My Thoughts About One of My Favorite Places--Northeastern Indiana's Amish Country

Thursday, October 31, 2019

A Boy and His Pony

A boy and his pony!  💗

Taken at a farm in Centreville, Michigan, fall 2019.

Thursday, October 24, 2019


As I write this, last night I went to a performance put on by the Rock Run Amish Youth Program music group.  When I say “youth,” this means single Amish young people between the ages of sixteen and marriage, which can often be mid- or late twenties.  There are several Amish youth centers in the area—the Cove in Shipshewana, and Rock Run near Millersburg are two of them.  They sponsor all kinds of activities and sports leagues for the local Amish youth, and are a place for them to “hang out” and meet people.

Anyway, last night was the first performance—“family night.”  There will be four more performances open to the public, on upcoming Friday and Saturday evenings.  So there I was, with perhaps 300-400 family members of the performers—one of only a handful of  “English” people in the large pole barn at the youth center.  My good friend Joni was one of the youth involved in the program, and I was sitting with a dozen of his family members, ages infant to eighty.

I’ve been to a few of these youth concerts before, but this one was special. 

Last May, there was a terrible accident in Amish Indiana.  A young man named Rudy (names changed) was riding his bike home from an evening with his friends when he was killed by a drunk driver.  The driver was his childhood friend, an Amish kid gone wild.  (Perhaps I’ll write about that another time—that story is still evolving.)  The visitation and funeral lasted two full days and brought together many, many hundreds of Rudy’s friends and family.

Rudy’s best friend was Joni, the young man I know so well.  It’s been a hard summer for all of Rudy’s friends.  They have spent nearly every Saturday night at Rudy’s parents’ home.  In Amish Indiana, friends become like family.
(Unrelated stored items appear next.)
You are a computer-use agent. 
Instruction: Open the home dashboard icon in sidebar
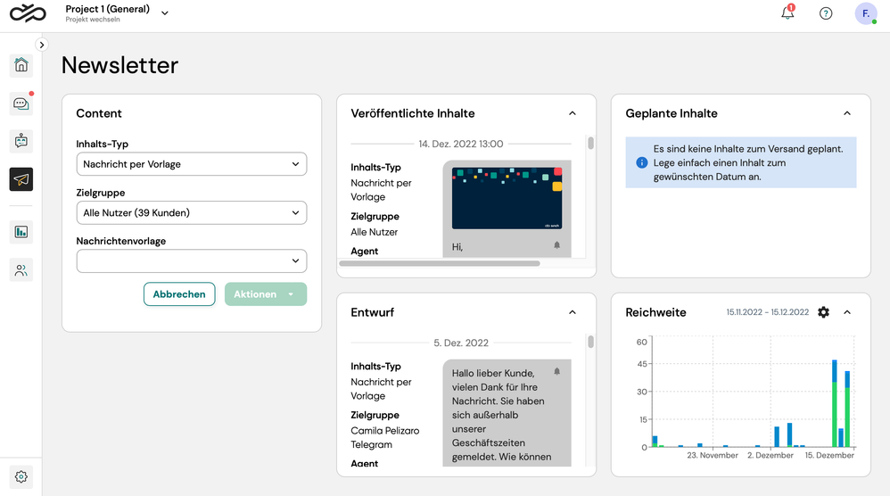coord(21,65)
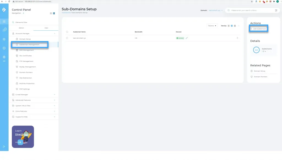The height and width of the screenshot is (160, 282).
Task: Click the user account icon in sidebar
Action: coord(4,39)
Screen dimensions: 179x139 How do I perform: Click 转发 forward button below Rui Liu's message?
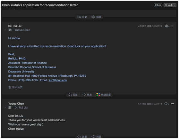(87, 95)
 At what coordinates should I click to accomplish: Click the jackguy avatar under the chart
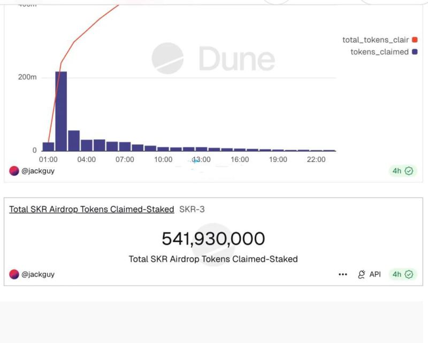point(14,171)
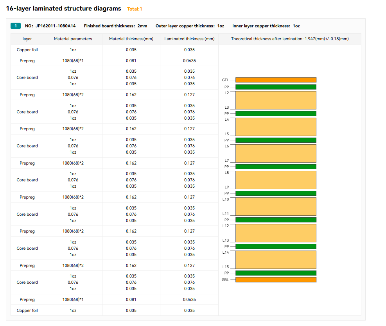Screen dimensions: 386x326
Task: Click the teal number 1 badge
Action: pos(15,26)
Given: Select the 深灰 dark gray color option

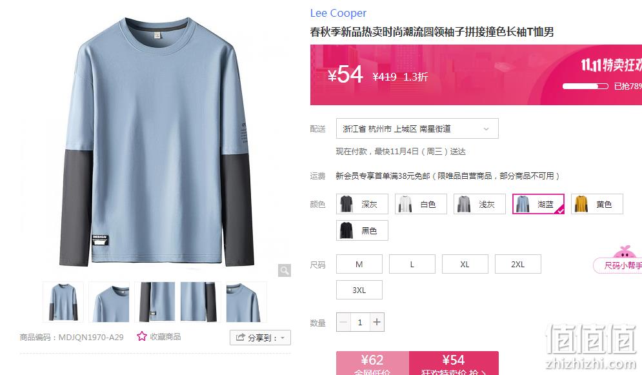Looking at the screenshot, I should tap(362, 204).
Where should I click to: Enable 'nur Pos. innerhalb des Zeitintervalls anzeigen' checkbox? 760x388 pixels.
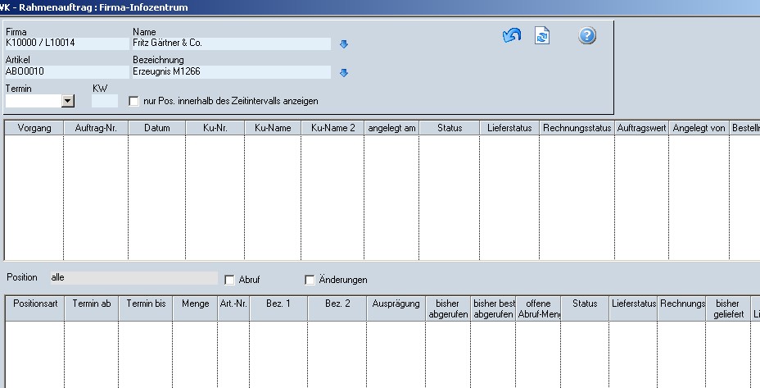pyautogui.click(x=134, y=101)
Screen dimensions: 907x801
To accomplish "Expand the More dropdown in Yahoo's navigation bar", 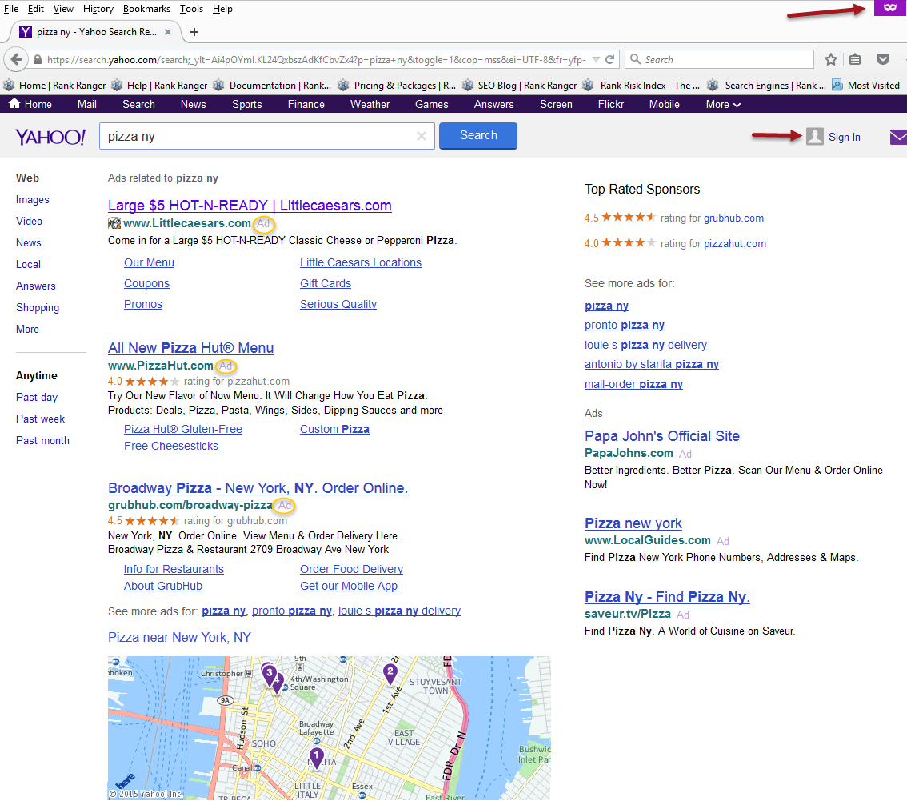I will 723,105.
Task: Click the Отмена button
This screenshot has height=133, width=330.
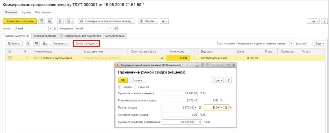Action: (137, 80)
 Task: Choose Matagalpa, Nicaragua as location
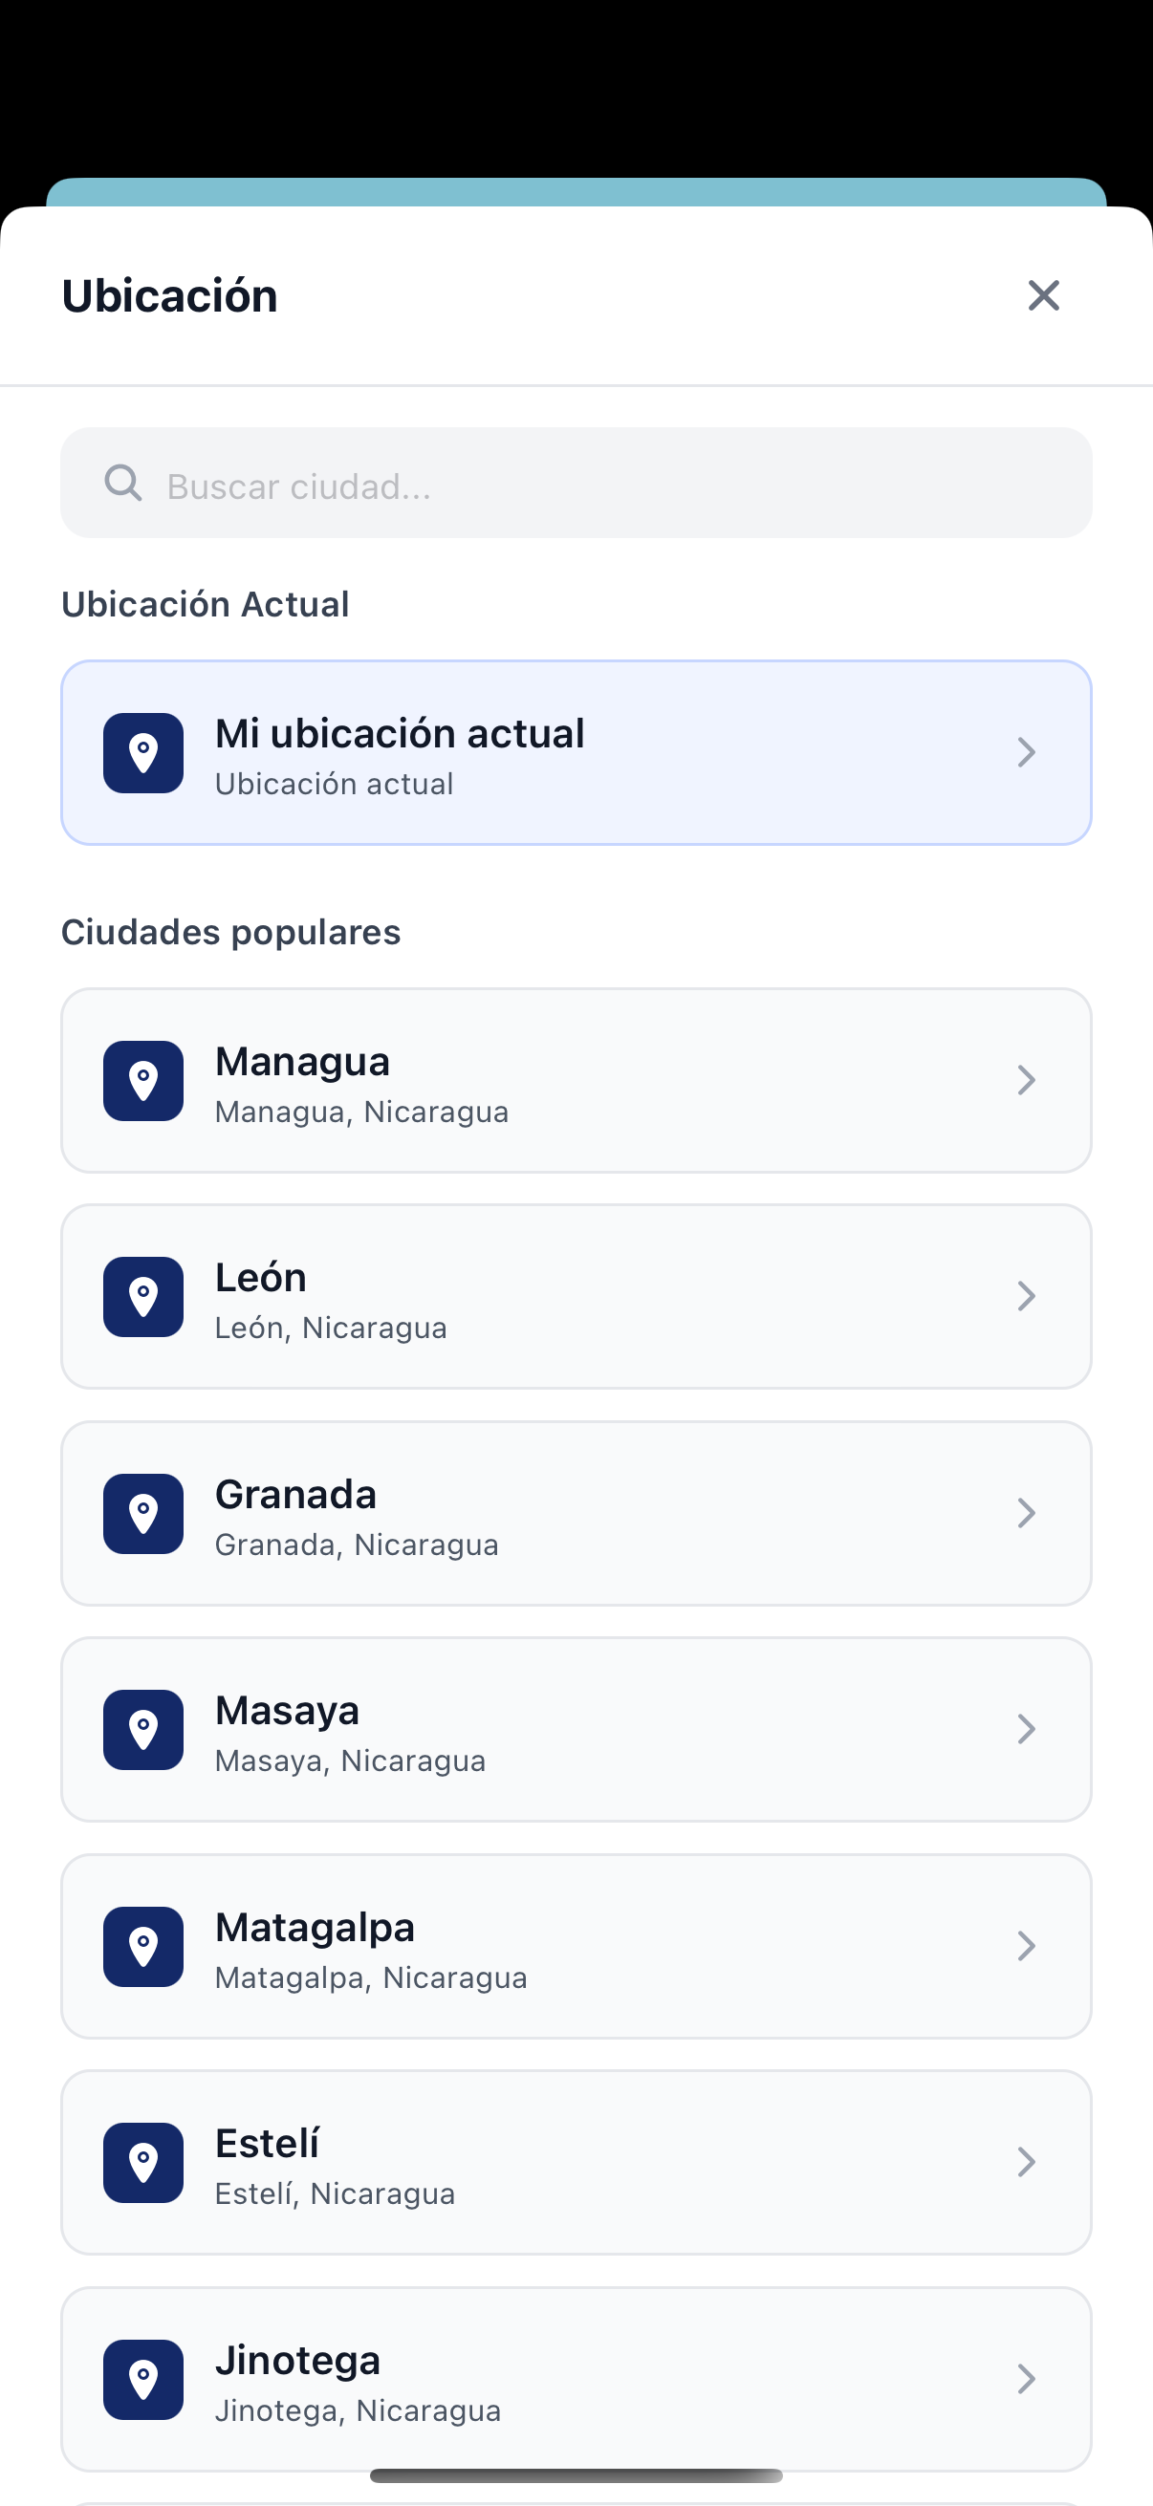pos(574,1946)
And Rudy had been one of the youth participating in the Rock Run music program.

So, back to last night:
I found myself at the concert, and it was a nice one—plays and songs, lasting almost 2½ hours—some humorous, some serious.  The theme on the cover doesn’t seem so ‘depressing’ when you consider what was in the kids’ minds and hearts—Rudy, their absent friend. 

Each performer’s name was also listed in the program, along with the names of their parents—typical of the close family ties in this community.  First on the list was Rudy.  His parents and a dozen other relatives sat together, women in their black dresses of mourning, two rows in front of us.  A side table held a beautiful bouquet of red roses—one for each youth in the program, and one white rose, for Rudy.

At one point late in the concert, the kids sang a song that was particularly meaningful to Rudy.  As they sang it, each one held a lit candle.  After the song, they silently filed down the side stairs of the stage and placed their lit candles on the table in front of the roses.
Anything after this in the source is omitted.